* **How to complete this task**: According to the article on Las Vegas Valley street art, in which season and year was the Life Is Beautiful festival introduced?

* **Document extract**:
%%
The Las Vegas Valley enjoys a surfeit of white cinder-block walls. Big ones. Some have plaster over them; some are painted in sandy hues; some are blocked by the odd bit of greenery, usually the skinny stems of palm trees. But over the years, some have been covered by that rarest of Southern Nevada commodities: art.Beginning in the late aughts with the buildings and alleyways of the 18b Arts District and accelerating with the introduction of the Life Is Beautiful festival in autumn 2013, the Valley has enjoyed the street art equivalent of a superbloom, and it shows no sign of letting up. Murals by local and international artists cover Downtown’s Fremont East and Arts District corridors, almost in their entirety. New murals are joining older works in Henderson’s Water Street district. And the phenomenon isn’t limited to the outdoors; you now can find bold, colorful murals inside Valley businesses, including major casinos like the Cosmopolitan and the Palms.If you haven’t yet seen the writing (and pictures) on the wall, there’s no better time than now—and you don’t even have to hop into your car, much less step out of it. Follow us as we take you on a tour of the Valley’s steadily growing collection of world-class street art and murals.
AGOSTINO IACURCI
Italian artist Agostino Iacurci (agostinoiacurci.com) created this lively, bright-colored landscape work for the 2021 Life Is Beautiful festival at the behest of “global creative house” JustKids, which commissions fresh street art for the fest every year. Other artists have painted this wall for past LIB events—a piece by Dead Stockton, aka D*Face, covered it for several years—but Iacurci is the first to regard it as a wall, with painted-on passageways and supporting columns.
%%
* **Recorded information**:
%%
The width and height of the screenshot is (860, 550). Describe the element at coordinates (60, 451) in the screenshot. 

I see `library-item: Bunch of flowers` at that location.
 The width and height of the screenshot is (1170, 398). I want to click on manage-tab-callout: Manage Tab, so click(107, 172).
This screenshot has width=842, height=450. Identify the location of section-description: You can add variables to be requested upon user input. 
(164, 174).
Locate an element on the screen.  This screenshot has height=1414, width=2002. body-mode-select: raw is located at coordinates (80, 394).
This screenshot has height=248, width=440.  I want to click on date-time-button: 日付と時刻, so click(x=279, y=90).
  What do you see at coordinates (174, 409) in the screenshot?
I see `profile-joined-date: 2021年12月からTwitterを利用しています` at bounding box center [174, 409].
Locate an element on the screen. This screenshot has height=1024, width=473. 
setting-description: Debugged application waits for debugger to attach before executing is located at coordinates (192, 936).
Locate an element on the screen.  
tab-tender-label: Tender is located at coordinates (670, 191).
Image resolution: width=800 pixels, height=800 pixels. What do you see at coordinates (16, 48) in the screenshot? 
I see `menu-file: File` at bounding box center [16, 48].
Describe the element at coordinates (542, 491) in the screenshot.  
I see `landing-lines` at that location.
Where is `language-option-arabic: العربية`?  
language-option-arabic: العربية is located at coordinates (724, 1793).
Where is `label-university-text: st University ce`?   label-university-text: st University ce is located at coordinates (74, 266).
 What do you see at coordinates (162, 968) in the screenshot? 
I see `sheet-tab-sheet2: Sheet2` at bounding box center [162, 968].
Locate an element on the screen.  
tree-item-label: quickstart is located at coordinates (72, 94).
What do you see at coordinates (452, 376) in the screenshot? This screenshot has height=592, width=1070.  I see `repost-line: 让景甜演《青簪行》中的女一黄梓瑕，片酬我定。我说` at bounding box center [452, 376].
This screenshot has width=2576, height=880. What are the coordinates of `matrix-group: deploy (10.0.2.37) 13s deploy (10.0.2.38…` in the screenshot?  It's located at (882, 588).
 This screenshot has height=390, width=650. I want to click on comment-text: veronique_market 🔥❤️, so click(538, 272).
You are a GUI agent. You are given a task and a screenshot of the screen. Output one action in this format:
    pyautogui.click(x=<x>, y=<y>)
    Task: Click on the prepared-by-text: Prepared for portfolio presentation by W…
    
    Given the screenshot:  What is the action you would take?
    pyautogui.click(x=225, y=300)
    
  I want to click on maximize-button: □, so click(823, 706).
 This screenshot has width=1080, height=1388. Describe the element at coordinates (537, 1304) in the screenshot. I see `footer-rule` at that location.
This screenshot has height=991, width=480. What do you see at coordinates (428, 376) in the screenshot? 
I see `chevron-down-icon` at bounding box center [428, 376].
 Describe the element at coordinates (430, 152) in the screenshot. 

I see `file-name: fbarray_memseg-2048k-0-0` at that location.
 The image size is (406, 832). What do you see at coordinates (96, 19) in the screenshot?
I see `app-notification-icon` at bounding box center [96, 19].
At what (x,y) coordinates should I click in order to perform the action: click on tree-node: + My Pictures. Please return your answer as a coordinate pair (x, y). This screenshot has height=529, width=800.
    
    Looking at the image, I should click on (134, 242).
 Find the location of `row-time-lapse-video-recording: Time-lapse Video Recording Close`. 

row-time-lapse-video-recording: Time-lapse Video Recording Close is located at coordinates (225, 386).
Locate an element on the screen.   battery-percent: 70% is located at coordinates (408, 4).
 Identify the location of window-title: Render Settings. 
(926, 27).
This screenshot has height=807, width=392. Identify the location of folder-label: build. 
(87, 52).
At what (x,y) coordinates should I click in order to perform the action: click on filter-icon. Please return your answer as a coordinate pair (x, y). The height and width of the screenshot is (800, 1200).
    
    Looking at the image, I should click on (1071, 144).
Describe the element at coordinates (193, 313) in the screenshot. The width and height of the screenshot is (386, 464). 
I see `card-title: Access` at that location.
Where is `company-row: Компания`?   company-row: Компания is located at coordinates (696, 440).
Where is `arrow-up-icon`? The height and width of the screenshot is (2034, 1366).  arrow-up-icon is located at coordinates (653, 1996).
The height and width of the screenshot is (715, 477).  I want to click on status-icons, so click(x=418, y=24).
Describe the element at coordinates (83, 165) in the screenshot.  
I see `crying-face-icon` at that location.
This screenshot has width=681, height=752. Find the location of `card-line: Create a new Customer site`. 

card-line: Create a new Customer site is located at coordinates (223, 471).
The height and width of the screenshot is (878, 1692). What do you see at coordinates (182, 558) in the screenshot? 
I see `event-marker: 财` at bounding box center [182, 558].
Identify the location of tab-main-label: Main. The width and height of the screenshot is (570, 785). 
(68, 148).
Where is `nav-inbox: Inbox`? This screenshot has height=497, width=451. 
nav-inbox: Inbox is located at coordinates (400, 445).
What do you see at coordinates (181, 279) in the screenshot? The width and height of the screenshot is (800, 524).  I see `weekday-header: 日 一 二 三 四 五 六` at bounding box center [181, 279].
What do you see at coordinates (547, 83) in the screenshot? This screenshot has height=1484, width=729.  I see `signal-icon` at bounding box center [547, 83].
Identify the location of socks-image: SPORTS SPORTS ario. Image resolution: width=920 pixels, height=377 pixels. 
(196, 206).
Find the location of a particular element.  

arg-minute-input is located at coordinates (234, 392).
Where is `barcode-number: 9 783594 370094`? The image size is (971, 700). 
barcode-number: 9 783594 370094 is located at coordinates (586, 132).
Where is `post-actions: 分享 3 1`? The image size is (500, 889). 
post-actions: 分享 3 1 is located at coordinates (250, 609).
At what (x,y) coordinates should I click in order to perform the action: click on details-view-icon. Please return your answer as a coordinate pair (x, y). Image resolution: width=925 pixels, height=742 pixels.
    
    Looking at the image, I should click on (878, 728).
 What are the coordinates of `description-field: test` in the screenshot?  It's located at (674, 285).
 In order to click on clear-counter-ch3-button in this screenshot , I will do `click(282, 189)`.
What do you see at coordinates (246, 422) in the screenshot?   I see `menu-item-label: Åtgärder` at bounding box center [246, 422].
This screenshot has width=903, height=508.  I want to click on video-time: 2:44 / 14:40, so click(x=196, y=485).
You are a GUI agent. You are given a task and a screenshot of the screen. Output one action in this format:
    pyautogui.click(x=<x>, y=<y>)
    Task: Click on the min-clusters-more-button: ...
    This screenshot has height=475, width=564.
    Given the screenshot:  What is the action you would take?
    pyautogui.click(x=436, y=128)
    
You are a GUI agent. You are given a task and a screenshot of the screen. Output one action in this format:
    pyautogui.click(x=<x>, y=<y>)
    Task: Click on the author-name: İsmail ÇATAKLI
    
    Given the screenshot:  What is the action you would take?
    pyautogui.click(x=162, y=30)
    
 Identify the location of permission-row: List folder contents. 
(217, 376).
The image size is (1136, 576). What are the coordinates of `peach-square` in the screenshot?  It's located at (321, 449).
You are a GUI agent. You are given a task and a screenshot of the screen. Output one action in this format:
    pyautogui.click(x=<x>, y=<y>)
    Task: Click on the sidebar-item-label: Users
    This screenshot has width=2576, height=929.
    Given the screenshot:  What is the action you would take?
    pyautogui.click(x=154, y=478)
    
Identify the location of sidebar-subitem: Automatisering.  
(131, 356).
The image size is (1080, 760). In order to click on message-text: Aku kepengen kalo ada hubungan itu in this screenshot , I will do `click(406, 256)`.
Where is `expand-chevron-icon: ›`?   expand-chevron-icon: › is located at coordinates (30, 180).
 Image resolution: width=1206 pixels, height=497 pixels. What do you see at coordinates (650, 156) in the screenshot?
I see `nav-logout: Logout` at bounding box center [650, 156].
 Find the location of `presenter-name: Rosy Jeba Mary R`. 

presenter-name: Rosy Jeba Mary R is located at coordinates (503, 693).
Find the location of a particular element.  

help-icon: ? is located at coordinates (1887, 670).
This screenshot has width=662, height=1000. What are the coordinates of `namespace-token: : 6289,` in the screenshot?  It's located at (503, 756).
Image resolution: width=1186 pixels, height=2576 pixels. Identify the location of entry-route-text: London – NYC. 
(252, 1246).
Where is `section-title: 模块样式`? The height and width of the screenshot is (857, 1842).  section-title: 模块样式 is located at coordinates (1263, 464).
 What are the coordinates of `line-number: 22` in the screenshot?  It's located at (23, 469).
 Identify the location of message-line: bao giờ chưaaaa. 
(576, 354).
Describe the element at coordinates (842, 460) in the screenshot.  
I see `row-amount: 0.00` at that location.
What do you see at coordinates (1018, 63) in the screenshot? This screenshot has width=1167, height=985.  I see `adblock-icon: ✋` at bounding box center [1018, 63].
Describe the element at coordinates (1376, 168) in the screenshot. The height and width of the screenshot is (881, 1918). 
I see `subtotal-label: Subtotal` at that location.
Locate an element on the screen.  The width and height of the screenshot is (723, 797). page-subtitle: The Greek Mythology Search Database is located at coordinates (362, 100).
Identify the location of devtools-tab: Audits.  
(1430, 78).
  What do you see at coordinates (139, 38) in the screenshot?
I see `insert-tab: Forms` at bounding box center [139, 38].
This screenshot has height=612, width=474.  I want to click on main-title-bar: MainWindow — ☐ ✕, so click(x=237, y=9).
%%
* **Completed exercise**: Autumn 2013.